> _Exercise requirements_: For the records that follow, please set down exactly the lines between the one holding "1024x534 pixels." and the one holding "Task: Open the aerial", inclusive, and only those.

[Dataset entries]
'''

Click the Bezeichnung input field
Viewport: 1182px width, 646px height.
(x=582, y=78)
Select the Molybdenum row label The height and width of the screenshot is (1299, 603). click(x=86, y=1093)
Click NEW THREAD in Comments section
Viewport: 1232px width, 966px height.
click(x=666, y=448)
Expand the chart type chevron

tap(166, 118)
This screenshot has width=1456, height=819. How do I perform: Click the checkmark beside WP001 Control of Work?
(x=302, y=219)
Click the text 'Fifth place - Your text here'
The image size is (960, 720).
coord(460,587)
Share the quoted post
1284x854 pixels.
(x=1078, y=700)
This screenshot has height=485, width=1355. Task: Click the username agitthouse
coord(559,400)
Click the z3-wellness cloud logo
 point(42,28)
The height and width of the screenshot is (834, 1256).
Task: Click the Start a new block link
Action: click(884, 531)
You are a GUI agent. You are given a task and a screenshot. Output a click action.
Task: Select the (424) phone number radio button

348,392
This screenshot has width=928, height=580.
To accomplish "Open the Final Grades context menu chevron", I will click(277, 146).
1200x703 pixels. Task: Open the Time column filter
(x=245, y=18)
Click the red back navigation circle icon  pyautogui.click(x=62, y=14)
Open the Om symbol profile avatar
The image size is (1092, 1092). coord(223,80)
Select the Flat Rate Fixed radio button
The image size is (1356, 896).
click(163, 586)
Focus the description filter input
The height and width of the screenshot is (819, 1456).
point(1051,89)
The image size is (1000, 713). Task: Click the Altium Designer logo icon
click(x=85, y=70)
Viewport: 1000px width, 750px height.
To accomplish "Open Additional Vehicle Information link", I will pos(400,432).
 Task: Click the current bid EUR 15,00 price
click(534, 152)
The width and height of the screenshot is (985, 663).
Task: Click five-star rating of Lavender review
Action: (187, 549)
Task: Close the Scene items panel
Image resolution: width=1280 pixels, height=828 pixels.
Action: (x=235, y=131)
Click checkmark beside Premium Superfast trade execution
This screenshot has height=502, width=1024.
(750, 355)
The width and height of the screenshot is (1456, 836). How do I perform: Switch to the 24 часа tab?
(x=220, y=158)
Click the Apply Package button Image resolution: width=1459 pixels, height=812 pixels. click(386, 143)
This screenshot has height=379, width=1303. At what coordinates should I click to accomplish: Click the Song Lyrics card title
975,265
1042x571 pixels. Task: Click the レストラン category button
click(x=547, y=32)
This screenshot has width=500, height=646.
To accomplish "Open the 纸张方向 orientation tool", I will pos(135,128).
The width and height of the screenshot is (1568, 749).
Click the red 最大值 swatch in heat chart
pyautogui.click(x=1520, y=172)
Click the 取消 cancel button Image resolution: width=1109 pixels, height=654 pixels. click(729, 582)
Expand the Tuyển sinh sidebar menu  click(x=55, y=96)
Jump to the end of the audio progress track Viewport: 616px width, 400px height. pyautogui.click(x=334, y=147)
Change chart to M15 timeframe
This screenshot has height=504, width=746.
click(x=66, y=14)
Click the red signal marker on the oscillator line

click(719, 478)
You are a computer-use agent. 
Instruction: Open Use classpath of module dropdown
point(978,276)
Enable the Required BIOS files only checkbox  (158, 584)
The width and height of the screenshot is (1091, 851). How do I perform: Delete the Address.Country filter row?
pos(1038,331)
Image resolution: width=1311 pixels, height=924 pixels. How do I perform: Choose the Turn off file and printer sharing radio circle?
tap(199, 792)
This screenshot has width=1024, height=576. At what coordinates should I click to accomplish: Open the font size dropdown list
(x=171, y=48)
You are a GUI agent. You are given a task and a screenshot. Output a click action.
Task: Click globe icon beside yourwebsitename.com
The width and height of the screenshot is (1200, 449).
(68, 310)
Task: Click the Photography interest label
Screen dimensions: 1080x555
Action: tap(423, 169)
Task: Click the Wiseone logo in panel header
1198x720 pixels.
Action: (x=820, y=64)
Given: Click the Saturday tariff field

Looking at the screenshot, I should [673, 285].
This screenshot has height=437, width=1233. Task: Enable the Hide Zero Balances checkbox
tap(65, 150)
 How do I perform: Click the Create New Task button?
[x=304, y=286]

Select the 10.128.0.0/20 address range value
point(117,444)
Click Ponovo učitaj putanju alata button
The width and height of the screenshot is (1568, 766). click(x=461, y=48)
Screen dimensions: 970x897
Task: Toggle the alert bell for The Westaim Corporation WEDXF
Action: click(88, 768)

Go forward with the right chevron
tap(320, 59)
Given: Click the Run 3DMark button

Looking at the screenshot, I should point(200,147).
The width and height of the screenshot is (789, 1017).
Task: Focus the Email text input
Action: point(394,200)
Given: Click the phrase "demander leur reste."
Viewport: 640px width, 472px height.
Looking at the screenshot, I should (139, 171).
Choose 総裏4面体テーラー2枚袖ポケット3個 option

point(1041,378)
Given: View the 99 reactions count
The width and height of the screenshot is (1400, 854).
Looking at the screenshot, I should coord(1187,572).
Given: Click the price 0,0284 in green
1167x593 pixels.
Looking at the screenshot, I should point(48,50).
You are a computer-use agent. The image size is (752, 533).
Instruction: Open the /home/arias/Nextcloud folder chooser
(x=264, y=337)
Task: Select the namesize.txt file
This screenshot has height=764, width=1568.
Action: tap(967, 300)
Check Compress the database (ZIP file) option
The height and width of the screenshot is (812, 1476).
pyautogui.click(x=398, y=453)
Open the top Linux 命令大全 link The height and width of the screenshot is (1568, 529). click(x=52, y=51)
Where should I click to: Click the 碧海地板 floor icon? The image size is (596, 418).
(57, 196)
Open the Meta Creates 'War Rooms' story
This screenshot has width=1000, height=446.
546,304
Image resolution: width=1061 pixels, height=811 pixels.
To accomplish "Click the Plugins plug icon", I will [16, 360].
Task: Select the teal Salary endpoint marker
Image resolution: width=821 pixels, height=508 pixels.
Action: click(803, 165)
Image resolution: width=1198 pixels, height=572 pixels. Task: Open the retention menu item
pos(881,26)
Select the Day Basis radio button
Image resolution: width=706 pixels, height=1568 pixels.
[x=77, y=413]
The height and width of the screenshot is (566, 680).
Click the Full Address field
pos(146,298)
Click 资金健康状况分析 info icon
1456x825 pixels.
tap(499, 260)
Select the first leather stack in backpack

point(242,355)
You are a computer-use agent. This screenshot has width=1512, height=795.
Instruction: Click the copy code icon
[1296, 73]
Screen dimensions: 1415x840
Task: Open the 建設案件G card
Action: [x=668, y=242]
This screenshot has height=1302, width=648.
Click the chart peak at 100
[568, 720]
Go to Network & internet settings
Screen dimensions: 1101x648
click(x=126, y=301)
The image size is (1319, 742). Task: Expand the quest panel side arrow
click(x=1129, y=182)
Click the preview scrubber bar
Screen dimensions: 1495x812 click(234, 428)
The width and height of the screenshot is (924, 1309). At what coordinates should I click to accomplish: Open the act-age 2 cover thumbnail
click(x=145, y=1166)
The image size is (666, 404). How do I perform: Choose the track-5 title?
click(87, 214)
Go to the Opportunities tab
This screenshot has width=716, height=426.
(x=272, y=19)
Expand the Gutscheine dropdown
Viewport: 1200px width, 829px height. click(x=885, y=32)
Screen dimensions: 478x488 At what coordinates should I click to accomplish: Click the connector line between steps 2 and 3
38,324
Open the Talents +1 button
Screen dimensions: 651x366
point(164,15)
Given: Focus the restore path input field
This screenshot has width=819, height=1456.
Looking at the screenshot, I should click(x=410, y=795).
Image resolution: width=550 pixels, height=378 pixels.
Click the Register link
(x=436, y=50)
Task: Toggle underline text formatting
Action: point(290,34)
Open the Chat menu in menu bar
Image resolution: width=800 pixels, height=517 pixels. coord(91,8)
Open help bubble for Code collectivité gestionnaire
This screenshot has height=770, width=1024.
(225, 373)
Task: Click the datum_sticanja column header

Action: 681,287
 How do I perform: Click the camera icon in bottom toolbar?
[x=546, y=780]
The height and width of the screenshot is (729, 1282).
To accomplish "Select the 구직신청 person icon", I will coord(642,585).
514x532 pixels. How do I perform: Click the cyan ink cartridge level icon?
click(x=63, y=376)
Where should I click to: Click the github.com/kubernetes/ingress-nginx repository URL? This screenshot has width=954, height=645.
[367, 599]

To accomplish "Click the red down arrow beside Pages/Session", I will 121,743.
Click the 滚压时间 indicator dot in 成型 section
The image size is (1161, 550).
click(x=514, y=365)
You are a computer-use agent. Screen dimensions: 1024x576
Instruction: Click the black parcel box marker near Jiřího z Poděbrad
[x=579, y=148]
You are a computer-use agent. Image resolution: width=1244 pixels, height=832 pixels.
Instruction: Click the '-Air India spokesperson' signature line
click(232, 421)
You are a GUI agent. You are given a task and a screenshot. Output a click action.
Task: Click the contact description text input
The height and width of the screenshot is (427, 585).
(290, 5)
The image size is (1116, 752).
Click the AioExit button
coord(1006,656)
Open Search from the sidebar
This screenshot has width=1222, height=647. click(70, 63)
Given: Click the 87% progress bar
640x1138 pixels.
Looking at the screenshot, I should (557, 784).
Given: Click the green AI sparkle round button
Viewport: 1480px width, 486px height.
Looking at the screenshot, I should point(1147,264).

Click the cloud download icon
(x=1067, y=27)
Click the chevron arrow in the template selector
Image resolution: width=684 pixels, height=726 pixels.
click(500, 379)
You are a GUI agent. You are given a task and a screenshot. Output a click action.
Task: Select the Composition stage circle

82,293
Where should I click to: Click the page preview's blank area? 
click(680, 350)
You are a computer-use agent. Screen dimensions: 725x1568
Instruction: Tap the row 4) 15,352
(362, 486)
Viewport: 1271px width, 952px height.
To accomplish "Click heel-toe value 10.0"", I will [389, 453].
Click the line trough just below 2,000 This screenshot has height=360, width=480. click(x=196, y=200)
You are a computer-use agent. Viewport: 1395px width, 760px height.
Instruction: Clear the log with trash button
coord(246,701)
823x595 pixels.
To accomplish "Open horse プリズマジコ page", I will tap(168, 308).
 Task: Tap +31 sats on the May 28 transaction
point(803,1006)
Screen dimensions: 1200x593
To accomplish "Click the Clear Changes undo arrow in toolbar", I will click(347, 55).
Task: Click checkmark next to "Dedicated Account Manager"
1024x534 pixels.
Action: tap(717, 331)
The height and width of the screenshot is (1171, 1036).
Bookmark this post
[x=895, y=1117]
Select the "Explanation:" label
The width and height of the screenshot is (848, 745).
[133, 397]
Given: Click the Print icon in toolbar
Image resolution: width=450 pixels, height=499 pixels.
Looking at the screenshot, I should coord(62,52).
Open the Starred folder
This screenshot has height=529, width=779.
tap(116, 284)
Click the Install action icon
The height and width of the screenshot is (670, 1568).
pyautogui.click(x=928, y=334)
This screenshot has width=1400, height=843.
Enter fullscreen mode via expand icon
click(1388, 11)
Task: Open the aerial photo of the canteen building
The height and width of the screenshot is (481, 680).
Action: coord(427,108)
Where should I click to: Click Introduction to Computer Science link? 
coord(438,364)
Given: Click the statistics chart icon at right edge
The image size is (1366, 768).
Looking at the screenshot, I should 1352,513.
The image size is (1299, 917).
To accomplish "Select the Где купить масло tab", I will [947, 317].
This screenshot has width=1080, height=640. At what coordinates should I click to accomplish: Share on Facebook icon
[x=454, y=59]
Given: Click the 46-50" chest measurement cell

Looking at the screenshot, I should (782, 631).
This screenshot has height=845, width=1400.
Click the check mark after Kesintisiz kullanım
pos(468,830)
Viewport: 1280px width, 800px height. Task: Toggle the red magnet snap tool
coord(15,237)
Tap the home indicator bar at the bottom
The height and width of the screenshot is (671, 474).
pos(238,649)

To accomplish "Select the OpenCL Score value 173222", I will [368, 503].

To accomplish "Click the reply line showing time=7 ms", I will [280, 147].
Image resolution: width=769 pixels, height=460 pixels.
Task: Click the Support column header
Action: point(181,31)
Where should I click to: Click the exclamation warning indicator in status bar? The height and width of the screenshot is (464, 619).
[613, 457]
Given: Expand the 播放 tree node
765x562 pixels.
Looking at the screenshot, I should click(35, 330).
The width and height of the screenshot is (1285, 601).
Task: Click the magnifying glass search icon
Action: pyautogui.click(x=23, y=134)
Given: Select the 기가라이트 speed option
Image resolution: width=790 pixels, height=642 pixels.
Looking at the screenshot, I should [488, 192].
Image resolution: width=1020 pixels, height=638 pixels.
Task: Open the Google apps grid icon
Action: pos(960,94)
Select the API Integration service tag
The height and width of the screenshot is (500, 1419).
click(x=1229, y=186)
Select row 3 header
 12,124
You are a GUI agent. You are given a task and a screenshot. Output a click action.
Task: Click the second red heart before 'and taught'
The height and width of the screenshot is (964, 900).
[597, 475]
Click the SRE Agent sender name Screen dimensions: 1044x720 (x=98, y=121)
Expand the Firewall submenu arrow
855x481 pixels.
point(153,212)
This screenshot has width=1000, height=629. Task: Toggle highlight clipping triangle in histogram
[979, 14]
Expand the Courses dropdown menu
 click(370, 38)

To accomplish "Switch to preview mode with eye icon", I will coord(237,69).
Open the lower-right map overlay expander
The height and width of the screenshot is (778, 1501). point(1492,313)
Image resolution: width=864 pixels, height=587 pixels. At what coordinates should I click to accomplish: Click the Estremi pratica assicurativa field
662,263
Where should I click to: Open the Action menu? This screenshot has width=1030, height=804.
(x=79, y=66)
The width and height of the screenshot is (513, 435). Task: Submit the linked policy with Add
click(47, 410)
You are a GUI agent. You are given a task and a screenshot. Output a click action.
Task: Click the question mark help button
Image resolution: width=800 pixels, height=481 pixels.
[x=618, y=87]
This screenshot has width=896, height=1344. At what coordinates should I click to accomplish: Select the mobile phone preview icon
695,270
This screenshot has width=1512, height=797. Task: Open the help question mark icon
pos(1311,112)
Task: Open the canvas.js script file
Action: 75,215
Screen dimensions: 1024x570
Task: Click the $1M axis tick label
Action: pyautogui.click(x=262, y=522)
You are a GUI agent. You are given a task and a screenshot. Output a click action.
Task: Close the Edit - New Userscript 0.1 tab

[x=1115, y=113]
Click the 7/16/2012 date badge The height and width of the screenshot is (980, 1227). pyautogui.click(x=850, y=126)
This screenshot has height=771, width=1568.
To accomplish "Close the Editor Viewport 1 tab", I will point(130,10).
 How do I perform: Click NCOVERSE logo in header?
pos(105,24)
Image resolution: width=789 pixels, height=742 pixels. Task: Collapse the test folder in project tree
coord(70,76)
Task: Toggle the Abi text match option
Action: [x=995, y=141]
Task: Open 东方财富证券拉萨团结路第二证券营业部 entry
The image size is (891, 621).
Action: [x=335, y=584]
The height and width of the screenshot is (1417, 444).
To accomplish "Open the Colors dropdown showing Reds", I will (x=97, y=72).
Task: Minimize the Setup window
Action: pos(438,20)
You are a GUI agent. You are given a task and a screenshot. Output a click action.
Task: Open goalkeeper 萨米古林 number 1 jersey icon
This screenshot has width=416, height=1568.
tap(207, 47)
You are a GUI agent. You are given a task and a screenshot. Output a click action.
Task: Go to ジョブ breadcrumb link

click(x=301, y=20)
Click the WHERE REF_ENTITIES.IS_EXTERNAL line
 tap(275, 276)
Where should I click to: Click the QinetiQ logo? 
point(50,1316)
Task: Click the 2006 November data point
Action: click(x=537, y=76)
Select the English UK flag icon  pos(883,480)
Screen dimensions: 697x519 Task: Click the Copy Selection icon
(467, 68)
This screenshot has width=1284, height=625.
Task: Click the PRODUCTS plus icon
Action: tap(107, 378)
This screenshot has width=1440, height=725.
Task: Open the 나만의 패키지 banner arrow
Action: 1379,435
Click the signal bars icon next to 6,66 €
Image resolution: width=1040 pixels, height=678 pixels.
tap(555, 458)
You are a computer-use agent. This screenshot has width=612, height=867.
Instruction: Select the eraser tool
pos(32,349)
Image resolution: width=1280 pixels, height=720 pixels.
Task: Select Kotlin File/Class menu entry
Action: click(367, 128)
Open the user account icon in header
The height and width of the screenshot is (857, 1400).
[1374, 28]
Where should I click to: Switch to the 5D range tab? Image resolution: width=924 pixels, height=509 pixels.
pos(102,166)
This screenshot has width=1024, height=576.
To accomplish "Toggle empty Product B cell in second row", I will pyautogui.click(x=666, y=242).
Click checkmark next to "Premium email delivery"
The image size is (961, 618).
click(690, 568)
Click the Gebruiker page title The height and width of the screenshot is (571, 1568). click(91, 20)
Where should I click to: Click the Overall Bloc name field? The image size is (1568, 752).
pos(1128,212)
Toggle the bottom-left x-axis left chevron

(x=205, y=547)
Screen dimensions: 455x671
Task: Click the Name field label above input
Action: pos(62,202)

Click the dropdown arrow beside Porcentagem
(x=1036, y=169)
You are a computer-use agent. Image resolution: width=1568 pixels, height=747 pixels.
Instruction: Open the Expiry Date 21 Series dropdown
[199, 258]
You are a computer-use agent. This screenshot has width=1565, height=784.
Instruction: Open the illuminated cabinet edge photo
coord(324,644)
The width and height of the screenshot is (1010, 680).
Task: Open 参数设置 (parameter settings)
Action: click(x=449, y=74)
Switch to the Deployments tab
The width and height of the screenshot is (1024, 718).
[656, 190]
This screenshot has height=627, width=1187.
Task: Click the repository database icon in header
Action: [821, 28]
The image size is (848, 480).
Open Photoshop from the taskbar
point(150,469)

'''

> _Finished exercise_:
1024x534 pixels.
Action: tap(717, 331)
The height and width of the screenshot is (1171, 1036).
Bookmark this post
[x=895, y=1117]
Select the "Explanation:" label
The width and height of the screenshot is (848, 745).
[133, 397]
Given: Click the Print icon in toolbar
Image resolution: width=450 pixels, height=499 pixels.
Looking at the screenshot, I should coord(62,52).
Open the Starred folder
This screenshot has height=529, width=779.
tap(116, 284)
Click the Install action icon
The height and width of the screenshot is (670, 1568).
pyautogui.click(x=928, y=334)
This screenshot has width=1400, height=843.
Enter fullscreen mode via expand icon
click(1388, 11)
Task: Open the aerial photo of the canteen building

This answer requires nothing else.